Predictions for AI GPU Revenue by Region from 2016 to 2025 (Source: TRACTICA)

In the past decade, general-purpose computing GPUs for AI have been led by Nvidia. In 2010, Nvidia began investing in AI products, announcing its next-generation PASCAL GPU chip architecture in 2014, which was the fifth-generation GPU architecture designed specifically for deep learning, supporting all mainstream deep learning computing frameworks. In the first half of 2016, Nvidia launched the TESLA P100 chip and the corresponding supercomputer DGX-1 based on the PASCAL architecture for training neural networks. Nvidia’s CEO Jensen Huang stated that the development cost of the TESLA P100 GPU reached $2 billion, while Nvidia’s total annual revenue was only $5 billion. The deep learning supercomputer DGX-1 contains TESLA P100 GPU accelerators and utilizes Nvidia’s NVLINK interconnect technology, with a software stack that includes major deep learning frameworks, deep learning SDKs, the DIGITS GPU training system, drivers, and CUDA, capable of rapidly designing deep neural networks (DNN). It boasts a half-precision floating-point performance of up to 170 TFLOPS, equivalent to 250 traditional servers, accelerating deep learning training speeds by 75 times and enhancing CPU performance by 56 times, priced at $129,000. In September 2016, at the Beijing GTC conference, Nvidia launched the TESLA P4/P40 based on PASCAL for neural network inference processes.

AMD also concentrated on releasing a series of AI products at the end of 2016, including three graphics accelerator cards (branded MI), four OEM chassis, and a series of open-source software, along with the next-generation VEGA architecture GPU chips. In the future, AMD aims to provide a complete solution based on its product line for supercomputing clients through the synergy of MI series hardware accelerators, the ROCM software platform, and ZEN-based 32-core and 64-core server CPUs.

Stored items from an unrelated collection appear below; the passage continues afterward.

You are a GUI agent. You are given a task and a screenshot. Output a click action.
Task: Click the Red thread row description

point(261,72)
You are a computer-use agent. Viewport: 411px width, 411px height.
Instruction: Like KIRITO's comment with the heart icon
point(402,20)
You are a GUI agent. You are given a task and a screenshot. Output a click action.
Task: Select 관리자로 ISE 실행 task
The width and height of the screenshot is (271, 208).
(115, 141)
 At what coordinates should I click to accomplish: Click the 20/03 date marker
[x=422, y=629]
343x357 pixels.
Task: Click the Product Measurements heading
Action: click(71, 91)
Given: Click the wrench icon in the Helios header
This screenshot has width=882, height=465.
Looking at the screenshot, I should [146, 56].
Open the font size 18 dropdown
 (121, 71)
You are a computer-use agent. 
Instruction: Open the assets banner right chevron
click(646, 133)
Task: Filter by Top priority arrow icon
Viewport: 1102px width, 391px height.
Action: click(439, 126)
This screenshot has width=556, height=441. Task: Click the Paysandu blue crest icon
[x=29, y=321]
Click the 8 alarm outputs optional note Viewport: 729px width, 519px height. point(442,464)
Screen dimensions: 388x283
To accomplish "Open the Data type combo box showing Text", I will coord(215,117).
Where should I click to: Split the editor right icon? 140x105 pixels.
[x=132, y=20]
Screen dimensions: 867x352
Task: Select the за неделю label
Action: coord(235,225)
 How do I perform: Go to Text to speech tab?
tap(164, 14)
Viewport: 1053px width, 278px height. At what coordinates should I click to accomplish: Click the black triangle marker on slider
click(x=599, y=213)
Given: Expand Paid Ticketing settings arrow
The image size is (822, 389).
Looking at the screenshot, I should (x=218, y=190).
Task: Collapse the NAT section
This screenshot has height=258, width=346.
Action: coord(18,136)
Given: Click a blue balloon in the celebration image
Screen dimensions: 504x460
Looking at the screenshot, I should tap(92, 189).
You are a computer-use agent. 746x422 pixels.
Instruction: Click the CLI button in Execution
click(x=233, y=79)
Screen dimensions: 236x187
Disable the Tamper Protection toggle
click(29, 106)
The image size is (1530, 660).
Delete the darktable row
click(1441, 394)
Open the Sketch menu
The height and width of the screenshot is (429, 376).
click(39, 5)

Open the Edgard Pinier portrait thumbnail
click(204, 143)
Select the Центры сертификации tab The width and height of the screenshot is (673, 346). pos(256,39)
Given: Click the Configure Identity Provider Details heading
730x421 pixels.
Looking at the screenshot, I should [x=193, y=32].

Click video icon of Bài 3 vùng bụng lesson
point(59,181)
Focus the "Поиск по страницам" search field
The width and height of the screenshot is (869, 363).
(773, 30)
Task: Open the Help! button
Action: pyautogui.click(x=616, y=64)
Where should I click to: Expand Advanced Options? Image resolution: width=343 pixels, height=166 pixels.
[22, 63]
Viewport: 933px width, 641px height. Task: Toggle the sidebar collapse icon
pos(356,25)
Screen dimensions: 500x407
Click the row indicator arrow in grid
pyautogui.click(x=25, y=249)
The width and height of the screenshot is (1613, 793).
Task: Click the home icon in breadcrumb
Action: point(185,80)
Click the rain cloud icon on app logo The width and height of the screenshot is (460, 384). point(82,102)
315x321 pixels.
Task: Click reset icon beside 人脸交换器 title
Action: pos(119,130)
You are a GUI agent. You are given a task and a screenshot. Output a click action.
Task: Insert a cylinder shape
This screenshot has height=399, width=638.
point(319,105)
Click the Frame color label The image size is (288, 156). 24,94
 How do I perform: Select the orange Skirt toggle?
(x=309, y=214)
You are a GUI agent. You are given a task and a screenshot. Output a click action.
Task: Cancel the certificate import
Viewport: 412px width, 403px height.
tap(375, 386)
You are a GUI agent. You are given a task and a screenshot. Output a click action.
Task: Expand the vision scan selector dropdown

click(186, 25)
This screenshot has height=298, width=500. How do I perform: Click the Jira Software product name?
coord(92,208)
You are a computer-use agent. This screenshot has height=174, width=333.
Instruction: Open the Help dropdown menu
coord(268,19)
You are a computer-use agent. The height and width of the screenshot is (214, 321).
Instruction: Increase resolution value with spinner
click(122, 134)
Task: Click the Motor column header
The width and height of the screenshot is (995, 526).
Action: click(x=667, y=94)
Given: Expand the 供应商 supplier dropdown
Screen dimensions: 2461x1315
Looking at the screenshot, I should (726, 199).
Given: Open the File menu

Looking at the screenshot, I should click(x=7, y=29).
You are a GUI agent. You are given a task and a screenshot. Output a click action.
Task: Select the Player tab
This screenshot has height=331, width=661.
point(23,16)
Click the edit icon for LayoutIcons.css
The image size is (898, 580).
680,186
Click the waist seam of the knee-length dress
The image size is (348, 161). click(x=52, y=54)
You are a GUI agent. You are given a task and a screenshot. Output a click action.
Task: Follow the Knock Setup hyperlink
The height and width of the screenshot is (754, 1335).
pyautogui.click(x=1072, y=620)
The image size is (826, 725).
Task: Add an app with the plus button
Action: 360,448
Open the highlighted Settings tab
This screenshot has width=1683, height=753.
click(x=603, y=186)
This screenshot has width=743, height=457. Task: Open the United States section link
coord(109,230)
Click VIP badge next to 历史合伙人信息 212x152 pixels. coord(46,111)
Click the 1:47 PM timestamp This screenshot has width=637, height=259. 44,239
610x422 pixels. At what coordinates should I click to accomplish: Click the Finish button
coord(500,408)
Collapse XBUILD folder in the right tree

In addition to Nvidia and AMD, Intel plans to launch deep learning inference accelerators and 72-core Xeon PHI chips in 2017. Beyond traditional CPU and GPU giants, major players in the mobile field are also worth noting for their GPU strategies. It is reported that Apple is also recruiting GPU development talent to enter the VR market. Currently, the GPU performance of Apple’s A9 is comparable to that of the Snapdragon 820, with A9 GPU utilizing a design from the POWERVR ROGUE family, while Apple’s A9X processor performance is comparable to Intel’s Core M processor. The ARM architecture, which had previously dominated the mobile processor market, is also starting to value the GPU market, with its MALI series GPUs gradually emerging due to their low power consumption and low cost advantages.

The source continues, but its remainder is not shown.